First, for part (a), we want to find the differential equation. This means we want to know how fast the amount of penicillin is changing. We have the formula $$f(t) = 300e^{-0.6t}$$. To find how fast it's changing, we take the derivative (which is like finding the slope or rate of change). When you have 'e' to a power like $$-0.6t$$, the number in front of 't' (which is -0.6) comes out to multiply the whole thing. So, if we take the derivative of $$300e^{-0.6t}$$, we get $$300 \times (-0.6)e^{-0.6t}$$, which is $$-180e^{-0.6t}$$. Now, we notice that $$e^{-0.6t}$$ is actually part of our original $$f(t)$$. If you look at $$f(t) = 300e^{-0.6t}$$, you can see that $$e^{-0.6t} = f(t)/300$$. So, we can replace $$e^{-0.6t}$$ in our derivative with $$f(t)/300$$. This gives us $$-180 \times (f(t)/300)$$. If we simplify the fraction $$-180/300$$, it's the same as $$-18/30$$, or $$-6/10$$, which is $$-0.6$$. So, the differential equation is $$\frac{df}{dt} = -0.6f(t)$$. This tells us the amount of penicillin is decreasing at a rate of 0.6 times the amount currently present.

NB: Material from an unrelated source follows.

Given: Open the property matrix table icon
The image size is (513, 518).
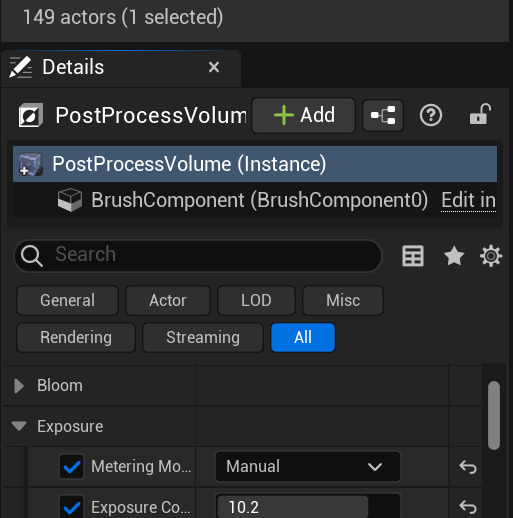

Next, for part (b), we need to find out how much penicillin is left after 5 hours. This is like plugging a number into a calculator! We just take our time, $$t=5$$, and put it into the formula: $$f(5) = 300e^{-0.6 \times 5}$$. First, multiply $$-0.6$$ by $$5$$, which gives us $$-3$$. So, the formula becomes $$f(5) = 300e^{-3}$$. Using a calculator, $$e^{-3}$$ is about $$0.049787$$. Then we multiply that by $$300$$: $$300 \times 0.049787 \approx 14.9361$$. Rounding it a bit, we get approximately 14.94 milligrams.

Finally, for part (c), we're looking for the biological half-life. That's the time it takes for half of the penicillin to disappear. We started with 300 milligrams, so half of that is 150 milligrams. We want to find the time ($$t$$) when the amount $$f(t)$$ is 150. So, we set up the equation: $$150 = 300e^{-0.6t}$$. Our goal is to find $$t$$. First, we can divide both sides by 300: $$\frac{150}{300} = e^{-0.6t}$$, which simplifies to $$0.5 = e^{-0.6t}$$. Now, to get rid of the 'e', we use something called the natural logarithm, or 'ln' (it's a button on your calculator!). We take 'ln' of both sides: $$\ln(0.5) = \ln(e^{-0.6t})$$. The cool thing about 'ln' and 'e' is that they cancel each other out when they're like this, so we're left with $$\ln(0.5) = -0.6t$$. To find $$t$$, we just divide $$\ln(0.5)$$ by $$-0.6$$. Using a calculator, $$\ln(0.5)$$ is about $$-0.693147$$. So, $$t = \frac{-0.693147}{-0.6} \approx 1.155245$$. Rounded to two decimal places, the half-life is approximately 1.16 hours. So, in just over an hour, half the penicillin is gone!